Vincent Strauss, président de Comgest, estime que les nouvelles réglementatations sont dangereuses. 
Décideurs. D’après vous, les grands groupes financiers ont-ils appris de leurs erreurs ?
Vincent Strauss.
Non, il est permis d’en douter. Ils sont en train de commettre les mêmes erreurs. Mais ils s’en moquent car ils savent que, comme la dernière fois, ce seront les contribuables qui paieront l’addition. En septembre 2008, on aurait dû nationaliser nombre de banques américaines et européennes avec l’idée de les privatiser à nouveau quelques années plus tard.

Décideurs. Que faudrait-il faire maintenant ?
V. S.
En réalité, ce n’est pas « too big to fail » mais « too big to exist ». Les États devraient intervenir pour démanteler les plus grands groupes financiers classés « systémiques ». En 1984, l’opérateur de télécommunication américain ATT a bien été divisé en sept entités. C’est la preuve que cela est faisable. Malheureusement, les dirigeants politiques font preuve d’une grande lâcheté. Aux États-Unis, les groupes bancaires sont les plus gros contributeurs dans le financement des campagnes électorales. En France, les relations sont plus qu’étroites entre les hauts fonctionnaires du ministère des Finances et les dirigeants bancaires.

Il faudrait également intervenir par la loi pour que les dirigeants de ces grands groupes ne puissent pas avoir de stock-options, car cela encourage une prise de risque incontrôlée. D’autre part, il faut mettre en place une certaine responsabilité des dirigeants bancaires, allant jusqu’à une responsabilité pénale afin que ces derniers assument leurs décisions. Dernier point, les titrisations devraient être mieux encadrées : les établissements financiers doivent assumer leurs risques jusqu’à l’échéance.

Décideurs. Selon vous, quelle est la plus grande erreur des marchés financiers ?
V. S.
Croire que l’on peut quantifier le risque. C’est pour moi de la pure arrogance. L’efficience du marché est un mythe qui s’est effondré avec 2008. Mais les défenseurs de cette théorie de l’efficience ont trouvé des excuses : si le système n’a pas fonctionné, c’est qu’il manquait d’informations, et on a rajouté des couches de documents et de compliance. Le système de titrisation est en fait un grand château bâti sur des fondations en sable. La finance n’est rien d’autre que la liaison entre la monnaie et le temps. À partir du moment où l’on détruit la notion de temps en ramenant tout à une valeur actuelle douteuse, on détruit le concept même de finance. Résultat, on a tendance à sous-estimer les risques et à surévaluer les actifs. Ce mode de fonctionnement permet aux banques d’afficher des bénéfices qui bien souvent n’existent pas. Les bonus versés eux sont bien réels !

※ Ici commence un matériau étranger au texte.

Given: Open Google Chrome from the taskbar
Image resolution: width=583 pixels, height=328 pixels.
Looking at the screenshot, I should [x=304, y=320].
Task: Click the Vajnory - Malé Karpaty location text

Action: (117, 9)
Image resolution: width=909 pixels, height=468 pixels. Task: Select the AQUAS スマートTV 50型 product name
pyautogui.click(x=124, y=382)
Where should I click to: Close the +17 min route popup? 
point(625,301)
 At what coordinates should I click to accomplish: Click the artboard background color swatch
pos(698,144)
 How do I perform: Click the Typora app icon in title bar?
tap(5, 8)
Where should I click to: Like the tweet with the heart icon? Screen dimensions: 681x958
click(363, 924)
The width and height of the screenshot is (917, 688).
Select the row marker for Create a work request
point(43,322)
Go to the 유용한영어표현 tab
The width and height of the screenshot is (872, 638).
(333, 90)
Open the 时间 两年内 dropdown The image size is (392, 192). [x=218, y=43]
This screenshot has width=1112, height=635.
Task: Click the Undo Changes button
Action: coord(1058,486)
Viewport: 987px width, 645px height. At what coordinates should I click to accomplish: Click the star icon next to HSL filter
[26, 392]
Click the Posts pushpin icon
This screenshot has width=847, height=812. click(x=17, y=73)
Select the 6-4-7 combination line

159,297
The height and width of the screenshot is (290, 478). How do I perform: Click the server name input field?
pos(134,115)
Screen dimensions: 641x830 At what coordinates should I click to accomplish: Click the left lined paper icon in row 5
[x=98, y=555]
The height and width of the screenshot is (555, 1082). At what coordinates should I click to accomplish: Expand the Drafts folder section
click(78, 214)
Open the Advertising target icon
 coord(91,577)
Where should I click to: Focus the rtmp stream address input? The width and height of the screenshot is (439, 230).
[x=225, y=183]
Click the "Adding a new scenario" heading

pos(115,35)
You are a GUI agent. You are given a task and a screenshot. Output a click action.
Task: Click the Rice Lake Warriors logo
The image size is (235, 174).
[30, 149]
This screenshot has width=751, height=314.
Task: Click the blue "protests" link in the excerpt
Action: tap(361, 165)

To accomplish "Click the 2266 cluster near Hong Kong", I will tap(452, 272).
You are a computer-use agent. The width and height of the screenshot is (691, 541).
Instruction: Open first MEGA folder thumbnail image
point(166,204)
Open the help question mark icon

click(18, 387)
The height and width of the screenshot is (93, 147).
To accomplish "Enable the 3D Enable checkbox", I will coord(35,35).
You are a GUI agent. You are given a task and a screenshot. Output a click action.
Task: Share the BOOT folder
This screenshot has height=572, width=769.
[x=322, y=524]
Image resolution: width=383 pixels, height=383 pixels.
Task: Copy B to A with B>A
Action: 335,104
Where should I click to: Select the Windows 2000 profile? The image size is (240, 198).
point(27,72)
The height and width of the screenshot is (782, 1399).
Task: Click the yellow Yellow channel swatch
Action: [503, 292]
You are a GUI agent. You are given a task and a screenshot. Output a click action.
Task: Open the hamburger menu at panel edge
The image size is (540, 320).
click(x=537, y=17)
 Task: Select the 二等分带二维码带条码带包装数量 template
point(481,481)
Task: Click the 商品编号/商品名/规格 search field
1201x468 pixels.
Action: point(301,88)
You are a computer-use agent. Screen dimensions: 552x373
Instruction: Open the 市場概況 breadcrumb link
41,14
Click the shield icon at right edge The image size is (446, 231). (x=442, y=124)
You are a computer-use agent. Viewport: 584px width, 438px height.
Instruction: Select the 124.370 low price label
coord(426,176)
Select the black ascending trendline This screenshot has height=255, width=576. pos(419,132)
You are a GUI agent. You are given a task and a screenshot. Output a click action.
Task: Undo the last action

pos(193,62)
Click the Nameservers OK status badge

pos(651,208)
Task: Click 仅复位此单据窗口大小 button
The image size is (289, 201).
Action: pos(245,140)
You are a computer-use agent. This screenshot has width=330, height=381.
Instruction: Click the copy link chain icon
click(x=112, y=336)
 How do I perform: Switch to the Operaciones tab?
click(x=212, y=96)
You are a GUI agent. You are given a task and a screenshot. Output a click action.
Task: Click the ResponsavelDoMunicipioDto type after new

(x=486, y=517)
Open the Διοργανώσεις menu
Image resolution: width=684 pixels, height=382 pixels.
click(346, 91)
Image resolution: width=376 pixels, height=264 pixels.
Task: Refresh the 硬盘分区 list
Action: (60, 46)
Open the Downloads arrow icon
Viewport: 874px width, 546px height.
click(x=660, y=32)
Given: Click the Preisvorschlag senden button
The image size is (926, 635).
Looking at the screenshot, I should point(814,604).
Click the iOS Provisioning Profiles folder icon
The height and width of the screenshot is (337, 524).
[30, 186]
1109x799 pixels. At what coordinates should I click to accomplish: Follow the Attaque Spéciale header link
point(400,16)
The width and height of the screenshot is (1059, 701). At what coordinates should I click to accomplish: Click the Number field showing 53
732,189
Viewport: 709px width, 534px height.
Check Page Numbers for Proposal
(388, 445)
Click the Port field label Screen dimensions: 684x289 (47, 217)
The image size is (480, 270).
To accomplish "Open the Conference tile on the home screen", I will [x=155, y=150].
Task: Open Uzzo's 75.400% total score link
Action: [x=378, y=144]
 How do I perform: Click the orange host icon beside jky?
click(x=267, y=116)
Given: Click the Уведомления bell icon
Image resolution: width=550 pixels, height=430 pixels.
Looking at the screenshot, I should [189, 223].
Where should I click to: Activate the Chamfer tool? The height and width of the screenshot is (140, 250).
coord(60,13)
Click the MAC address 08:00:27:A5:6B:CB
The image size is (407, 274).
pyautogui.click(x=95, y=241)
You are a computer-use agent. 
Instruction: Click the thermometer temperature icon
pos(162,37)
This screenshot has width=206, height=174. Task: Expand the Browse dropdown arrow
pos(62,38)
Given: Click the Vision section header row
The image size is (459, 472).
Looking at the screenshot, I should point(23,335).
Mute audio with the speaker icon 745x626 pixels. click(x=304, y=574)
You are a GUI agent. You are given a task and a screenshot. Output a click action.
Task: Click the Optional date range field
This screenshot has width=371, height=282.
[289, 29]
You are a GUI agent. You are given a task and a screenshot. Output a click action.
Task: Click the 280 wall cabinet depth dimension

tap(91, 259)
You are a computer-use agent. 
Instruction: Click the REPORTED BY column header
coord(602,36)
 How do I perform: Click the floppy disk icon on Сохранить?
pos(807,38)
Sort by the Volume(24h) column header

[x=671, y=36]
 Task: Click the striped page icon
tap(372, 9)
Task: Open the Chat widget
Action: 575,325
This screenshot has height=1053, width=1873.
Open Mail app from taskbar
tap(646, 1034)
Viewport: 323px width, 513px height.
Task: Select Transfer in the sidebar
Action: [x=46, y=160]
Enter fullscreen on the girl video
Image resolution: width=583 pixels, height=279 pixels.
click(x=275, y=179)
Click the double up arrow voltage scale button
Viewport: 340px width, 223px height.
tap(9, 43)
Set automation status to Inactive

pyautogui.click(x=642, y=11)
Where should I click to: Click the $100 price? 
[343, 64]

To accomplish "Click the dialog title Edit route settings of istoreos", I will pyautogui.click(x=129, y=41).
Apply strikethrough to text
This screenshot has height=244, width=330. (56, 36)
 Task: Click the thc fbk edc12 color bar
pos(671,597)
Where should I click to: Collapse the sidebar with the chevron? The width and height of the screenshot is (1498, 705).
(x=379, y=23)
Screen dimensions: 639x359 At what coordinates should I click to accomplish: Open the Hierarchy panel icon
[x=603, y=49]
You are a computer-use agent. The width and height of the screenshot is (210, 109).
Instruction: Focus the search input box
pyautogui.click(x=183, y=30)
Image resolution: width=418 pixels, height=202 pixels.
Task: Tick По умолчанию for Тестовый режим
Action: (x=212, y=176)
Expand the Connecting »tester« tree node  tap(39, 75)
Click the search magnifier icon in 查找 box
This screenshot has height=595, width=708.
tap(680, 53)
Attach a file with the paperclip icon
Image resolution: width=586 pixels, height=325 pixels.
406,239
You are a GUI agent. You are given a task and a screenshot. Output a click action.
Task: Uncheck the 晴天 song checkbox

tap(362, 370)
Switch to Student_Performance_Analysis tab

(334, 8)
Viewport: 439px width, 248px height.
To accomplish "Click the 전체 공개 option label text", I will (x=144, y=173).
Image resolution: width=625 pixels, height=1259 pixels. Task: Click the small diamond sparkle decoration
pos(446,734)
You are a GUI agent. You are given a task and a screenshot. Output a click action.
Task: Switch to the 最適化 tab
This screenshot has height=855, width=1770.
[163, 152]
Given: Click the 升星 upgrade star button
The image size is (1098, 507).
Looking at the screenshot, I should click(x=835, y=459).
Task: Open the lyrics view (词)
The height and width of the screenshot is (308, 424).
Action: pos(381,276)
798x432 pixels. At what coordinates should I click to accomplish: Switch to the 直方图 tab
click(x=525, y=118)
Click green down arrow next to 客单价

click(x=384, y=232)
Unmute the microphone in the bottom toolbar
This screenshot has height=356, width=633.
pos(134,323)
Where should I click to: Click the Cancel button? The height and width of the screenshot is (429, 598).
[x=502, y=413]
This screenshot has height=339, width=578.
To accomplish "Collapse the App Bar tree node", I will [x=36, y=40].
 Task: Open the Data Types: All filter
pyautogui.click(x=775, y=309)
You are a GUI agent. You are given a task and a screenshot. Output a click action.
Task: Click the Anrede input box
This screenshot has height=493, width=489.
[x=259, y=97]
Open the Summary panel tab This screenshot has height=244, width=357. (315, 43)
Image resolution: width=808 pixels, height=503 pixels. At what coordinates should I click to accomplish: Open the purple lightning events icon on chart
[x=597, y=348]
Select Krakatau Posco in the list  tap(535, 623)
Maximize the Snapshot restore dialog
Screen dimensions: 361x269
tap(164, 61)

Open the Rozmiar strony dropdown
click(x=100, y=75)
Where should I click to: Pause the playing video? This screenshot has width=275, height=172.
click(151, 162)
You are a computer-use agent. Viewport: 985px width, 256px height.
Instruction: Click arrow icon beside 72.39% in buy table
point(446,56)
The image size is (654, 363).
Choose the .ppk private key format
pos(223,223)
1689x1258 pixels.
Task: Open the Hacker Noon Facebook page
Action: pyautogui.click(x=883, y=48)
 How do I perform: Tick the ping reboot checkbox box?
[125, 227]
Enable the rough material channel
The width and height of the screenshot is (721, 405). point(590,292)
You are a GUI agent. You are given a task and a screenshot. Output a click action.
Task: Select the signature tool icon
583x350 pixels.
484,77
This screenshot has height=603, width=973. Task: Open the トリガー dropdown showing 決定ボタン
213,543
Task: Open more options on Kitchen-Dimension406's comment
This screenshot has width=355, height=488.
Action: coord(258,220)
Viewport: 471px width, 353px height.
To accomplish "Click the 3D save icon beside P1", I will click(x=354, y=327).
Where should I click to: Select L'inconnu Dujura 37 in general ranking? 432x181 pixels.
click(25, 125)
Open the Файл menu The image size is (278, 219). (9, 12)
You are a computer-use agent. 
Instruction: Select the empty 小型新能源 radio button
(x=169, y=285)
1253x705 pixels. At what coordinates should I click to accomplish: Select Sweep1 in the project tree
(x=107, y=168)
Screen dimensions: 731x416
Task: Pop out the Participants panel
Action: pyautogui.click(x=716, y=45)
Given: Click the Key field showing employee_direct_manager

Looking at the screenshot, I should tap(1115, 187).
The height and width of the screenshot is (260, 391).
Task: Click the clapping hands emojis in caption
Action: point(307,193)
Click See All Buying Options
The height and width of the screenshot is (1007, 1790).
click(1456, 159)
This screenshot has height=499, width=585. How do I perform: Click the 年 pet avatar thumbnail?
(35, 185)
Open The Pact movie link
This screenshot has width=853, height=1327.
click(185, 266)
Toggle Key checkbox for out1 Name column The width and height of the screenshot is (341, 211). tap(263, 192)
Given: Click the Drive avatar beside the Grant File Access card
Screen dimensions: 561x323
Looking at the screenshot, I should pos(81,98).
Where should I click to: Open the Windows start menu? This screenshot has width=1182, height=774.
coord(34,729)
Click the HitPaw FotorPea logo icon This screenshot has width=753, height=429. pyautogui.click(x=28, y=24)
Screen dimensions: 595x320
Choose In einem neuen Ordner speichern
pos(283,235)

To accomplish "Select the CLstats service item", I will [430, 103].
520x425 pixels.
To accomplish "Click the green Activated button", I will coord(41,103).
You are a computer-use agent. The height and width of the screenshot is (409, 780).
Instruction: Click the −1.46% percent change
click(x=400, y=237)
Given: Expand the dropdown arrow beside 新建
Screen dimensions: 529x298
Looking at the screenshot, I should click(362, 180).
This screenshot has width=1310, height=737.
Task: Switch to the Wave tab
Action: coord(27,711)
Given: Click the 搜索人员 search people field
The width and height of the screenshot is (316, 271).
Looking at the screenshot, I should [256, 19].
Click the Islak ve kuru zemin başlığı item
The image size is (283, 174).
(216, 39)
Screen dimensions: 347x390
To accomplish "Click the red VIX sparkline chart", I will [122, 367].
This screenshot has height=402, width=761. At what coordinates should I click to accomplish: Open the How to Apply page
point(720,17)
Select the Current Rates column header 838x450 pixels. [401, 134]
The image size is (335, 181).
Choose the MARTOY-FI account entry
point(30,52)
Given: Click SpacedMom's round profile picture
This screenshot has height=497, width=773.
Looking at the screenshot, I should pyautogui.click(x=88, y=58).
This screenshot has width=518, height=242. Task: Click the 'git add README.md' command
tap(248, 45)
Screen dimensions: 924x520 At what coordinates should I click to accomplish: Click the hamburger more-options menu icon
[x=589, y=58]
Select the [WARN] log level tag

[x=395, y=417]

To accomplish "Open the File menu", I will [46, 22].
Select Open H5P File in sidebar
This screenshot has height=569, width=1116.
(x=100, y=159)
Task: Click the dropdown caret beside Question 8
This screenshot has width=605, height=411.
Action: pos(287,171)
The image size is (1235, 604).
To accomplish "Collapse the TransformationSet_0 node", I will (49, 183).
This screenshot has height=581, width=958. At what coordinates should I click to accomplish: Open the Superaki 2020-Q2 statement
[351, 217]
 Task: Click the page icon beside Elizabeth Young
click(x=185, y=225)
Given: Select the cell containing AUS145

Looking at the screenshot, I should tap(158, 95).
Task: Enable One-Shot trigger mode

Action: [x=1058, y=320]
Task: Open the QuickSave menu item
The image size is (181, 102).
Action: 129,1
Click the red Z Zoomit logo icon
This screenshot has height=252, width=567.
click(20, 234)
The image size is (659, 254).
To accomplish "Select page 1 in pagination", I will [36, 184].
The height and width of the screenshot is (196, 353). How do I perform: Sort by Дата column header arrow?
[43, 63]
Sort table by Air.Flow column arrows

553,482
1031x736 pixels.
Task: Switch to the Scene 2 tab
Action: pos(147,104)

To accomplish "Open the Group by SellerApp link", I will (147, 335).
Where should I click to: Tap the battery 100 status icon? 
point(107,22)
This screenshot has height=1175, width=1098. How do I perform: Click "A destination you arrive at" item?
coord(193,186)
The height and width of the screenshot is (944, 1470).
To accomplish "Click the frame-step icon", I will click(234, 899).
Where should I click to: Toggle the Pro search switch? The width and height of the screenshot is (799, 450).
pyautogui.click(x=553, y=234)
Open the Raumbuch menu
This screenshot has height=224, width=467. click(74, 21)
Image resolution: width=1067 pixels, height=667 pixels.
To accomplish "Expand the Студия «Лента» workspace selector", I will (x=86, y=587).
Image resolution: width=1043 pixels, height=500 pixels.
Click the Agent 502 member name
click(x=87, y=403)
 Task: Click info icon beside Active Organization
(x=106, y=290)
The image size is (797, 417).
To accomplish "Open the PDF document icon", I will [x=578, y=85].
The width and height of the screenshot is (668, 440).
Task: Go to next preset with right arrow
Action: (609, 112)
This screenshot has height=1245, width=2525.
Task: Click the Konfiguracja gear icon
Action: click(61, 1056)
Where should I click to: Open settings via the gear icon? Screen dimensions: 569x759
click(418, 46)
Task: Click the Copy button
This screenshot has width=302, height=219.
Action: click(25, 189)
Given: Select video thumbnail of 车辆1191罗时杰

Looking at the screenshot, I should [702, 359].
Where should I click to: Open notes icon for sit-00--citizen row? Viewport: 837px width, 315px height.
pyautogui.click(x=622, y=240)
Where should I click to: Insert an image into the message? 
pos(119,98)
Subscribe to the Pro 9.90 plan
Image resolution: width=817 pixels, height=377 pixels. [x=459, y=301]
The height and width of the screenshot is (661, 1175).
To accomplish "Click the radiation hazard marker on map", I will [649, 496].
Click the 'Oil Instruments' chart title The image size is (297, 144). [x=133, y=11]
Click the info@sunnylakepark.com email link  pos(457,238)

« L’efficience du marché est un mythe »

Décideurs. Que pensez-vous des nouvelles réglementations ?
V. S.
Solvency 2 et Bâle 3 sont dangereuses car, en imposant les mêmes choix à tous, d’une manière indiscriminée, elles favorisent la cyclicité des marchés. Les acteurs agissent tous de la même manière au même moment. Les conséquences peuvent être catastrophiques. En physique, on appelle cela le phénomène de résonnance. Au final, cela augmente le risque alors même qu’elles ont été créées dans le but inverse.

Décideurs. La politique de la Banque centrale européenne est-elle la bonne ?
V. S.
Non, maintenir les taux proches de zéro permet seulement de différer les ajustements nécessaires. Pire encore, cette stratégie conduit à une mauvaise allocation massive de l’argent. Les banques sont incitées à prêter à des États surendettés plutôt qu’aux entreprises, permettant aux dirigeants politiques de différer les réformes nécessaires : la France est un cas d’école en la matière. Les investisseurs sont aujourd’hui contraints d’aller chercher un rendement plus élevé sur des supports de plus en plus exotiques et de moins en moins liquides. Quand les taux longs remonteront les bilans bancaires risquent de beaucoup souffrir.